§ Data extract
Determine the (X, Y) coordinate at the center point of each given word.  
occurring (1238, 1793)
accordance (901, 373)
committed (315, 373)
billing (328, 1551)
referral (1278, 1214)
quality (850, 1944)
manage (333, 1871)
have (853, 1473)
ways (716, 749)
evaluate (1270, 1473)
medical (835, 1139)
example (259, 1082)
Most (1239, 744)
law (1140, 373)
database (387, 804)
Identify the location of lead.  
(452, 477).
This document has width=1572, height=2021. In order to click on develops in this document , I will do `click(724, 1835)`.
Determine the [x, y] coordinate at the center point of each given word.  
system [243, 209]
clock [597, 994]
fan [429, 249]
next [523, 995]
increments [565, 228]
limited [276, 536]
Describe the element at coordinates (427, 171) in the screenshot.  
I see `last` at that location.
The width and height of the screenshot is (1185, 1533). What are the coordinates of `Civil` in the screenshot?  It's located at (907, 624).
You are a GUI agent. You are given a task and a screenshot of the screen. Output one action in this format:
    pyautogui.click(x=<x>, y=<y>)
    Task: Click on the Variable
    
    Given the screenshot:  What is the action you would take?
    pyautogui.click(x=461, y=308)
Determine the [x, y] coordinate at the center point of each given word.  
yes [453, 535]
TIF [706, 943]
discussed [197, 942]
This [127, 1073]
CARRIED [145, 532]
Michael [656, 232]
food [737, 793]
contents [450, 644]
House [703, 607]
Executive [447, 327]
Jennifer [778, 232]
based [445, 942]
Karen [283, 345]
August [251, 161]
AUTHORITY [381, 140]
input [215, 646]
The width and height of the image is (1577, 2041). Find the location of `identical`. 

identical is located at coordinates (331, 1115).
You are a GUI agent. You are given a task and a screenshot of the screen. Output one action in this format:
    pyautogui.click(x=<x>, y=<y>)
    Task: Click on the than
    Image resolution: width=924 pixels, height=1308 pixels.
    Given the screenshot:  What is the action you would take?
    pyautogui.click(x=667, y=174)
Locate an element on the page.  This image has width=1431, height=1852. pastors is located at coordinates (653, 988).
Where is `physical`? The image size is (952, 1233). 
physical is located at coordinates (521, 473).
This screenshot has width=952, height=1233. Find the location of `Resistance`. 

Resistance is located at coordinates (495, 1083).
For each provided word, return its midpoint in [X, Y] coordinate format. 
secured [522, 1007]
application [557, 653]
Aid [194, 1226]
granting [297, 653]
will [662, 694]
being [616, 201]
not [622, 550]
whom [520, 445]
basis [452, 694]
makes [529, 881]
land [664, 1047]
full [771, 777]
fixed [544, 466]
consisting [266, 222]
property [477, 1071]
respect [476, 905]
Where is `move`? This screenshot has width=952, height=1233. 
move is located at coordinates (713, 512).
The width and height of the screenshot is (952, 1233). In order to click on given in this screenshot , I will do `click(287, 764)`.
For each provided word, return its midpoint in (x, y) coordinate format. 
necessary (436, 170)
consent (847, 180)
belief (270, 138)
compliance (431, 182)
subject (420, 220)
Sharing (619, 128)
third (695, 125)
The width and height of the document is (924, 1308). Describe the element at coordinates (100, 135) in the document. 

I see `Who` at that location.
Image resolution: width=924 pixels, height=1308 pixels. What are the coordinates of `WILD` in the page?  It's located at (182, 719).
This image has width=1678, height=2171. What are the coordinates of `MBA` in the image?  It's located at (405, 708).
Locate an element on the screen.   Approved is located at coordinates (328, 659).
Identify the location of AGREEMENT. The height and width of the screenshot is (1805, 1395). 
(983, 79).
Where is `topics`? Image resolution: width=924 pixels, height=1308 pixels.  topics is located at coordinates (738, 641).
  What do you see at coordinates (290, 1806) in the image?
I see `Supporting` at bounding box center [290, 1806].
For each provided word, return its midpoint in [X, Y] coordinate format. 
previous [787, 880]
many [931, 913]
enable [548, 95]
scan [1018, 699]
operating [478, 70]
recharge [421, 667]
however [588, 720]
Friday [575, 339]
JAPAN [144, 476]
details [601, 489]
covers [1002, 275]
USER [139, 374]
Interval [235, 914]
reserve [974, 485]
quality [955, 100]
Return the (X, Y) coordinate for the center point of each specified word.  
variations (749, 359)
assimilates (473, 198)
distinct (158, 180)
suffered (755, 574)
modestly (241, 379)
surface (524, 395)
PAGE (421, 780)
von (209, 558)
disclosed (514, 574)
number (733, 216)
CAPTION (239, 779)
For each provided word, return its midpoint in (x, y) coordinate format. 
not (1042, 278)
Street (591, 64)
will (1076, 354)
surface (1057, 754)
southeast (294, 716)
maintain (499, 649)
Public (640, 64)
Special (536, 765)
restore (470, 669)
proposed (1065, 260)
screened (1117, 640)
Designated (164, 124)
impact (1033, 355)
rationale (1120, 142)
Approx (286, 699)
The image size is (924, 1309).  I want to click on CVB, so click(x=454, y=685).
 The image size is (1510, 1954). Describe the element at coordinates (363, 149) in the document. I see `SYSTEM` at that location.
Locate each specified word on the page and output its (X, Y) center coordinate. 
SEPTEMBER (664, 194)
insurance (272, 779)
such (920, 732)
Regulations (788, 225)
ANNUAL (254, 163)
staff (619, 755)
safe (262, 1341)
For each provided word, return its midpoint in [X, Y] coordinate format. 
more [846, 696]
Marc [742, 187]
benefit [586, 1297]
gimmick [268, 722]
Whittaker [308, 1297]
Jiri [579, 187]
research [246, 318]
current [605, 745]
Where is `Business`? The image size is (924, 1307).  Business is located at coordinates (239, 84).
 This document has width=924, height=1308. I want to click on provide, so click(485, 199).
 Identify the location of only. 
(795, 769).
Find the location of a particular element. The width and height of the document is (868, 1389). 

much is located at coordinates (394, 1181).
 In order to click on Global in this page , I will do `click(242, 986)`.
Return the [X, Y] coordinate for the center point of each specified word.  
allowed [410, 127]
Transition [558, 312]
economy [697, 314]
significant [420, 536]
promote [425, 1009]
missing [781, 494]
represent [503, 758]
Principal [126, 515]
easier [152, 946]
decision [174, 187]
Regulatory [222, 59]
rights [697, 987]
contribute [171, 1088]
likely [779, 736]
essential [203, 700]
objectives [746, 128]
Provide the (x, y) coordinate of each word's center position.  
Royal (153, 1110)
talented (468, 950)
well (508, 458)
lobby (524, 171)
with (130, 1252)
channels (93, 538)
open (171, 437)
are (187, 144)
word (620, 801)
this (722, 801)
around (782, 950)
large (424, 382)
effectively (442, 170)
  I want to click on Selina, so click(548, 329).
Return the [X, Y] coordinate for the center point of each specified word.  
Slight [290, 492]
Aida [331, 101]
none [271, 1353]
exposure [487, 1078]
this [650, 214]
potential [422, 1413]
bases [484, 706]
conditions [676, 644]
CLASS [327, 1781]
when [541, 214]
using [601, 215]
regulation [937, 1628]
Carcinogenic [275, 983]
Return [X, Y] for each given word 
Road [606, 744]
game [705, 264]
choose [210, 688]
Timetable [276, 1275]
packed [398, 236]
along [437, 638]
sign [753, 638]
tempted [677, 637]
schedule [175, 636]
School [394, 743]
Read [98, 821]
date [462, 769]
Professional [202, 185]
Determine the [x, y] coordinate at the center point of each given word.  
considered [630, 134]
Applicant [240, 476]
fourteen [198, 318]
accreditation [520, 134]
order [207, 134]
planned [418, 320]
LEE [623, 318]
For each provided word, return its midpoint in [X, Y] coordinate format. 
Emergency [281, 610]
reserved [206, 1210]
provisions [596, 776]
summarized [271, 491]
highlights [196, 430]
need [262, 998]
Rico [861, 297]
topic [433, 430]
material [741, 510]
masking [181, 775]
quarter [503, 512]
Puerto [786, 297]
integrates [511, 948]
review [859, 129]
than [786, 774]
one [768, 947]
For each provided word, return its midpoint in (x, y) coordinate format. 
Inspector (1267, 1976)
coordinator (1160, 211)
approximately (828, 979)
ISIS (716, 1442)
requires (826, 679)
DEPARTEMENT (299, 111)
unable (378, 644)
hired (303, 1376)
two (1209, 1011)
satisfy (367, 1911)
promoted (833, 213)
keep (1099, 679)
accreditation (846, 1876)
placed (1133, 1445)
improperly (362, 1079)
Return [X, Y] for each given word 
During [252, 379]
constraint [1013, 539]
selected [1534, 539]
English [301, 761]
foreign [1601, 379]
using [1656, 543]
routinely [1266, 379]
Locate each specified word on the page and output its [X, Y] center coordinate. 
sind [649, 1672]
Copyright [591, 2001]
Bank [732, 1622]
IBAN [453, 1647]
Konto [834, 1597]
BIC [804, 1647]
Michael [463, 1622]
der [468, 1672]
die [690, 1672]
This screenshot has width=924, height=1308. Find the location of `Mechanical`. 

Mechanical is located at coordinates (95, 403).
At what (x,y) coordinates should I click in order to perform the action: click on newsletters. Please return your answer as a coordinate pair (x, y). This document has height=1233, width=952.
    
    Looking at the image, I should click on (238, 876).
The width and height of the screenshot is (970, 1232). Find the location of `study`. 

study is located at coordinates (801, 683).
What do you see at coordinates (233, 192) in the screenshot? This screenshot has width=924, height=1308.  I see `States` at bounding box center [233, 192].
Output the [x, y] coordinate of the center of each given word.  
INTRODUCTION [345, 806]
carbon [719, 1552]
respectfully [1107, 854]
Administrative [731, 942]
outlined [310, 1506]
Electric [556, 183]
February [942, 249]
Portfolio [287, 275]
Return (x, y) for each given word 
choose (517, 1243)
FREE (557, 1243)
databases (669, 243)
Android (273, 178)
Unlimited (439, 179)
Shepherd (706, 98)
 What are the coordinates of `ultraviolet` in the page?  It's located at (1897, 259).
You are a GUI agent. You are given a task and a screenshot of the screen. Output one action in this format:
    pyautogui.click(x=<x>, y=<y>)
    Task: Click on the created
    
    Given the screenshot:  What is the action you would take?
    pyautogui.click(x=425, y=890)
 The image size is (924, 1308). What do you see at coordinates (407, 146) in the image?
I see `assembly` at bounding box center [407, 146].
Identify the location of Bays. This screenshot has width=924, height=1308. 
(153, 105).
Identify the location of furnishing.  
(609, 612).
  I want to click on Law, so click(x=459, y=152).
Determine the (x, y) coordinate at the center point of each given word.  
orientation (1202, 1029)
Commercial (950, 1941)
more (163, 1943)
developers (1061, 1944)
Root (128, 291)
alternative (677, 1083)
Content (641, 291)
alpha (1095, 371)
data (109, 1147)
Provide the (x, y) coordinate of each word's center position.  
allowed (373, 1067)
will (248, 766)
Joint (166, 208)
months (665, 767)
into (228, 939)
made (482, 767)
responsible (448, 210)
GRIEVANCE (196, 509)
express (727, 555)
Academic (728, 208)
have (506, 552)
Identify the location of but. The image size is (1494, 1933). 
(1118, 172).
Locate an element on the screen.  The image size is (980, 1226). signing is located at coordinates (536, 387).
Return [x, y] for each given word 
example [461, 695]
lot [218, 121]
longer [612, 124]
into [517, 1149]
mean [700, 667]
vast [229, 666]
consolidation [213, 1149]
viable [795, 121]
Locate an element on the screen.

§ The task
Copy out the data word for word, starting at the line containing "Portfolio [287, 275]" and continuing through the line containing "(609, 612).", with both of those lines included.

§ Exercise solution
Portfolio [287, 275]
Return (x, y) for each given word 
choose (517, 1243)
FREE (557, 1243)
databases (669, 243)
Android (273, 178)
Unlimited (439, 179)
Shepherd (706, 98)
 What are the coordinates of `ultraviolet` in the page?  It's located at (1897, 259).
You are a GUI agent. You are given a task and a screenshot of the screen. Output one action in this format:
    pyautogui.click(x=<x>, y=<y>)
    Task: Click on the created
    
    Given the screenshot:  What is the action you would take?
    pyautogui.click(x=425, y=890)
 The image size is (924, 1308). What do you see at coordinates (407, 146) in the image?
I see `assembly` at bounding box center [407, 146].
Identify the location of Bays. This screenshot has width=924, height=1308. 
(153, 105).
Identify the location of furnishing.  
(609, 612).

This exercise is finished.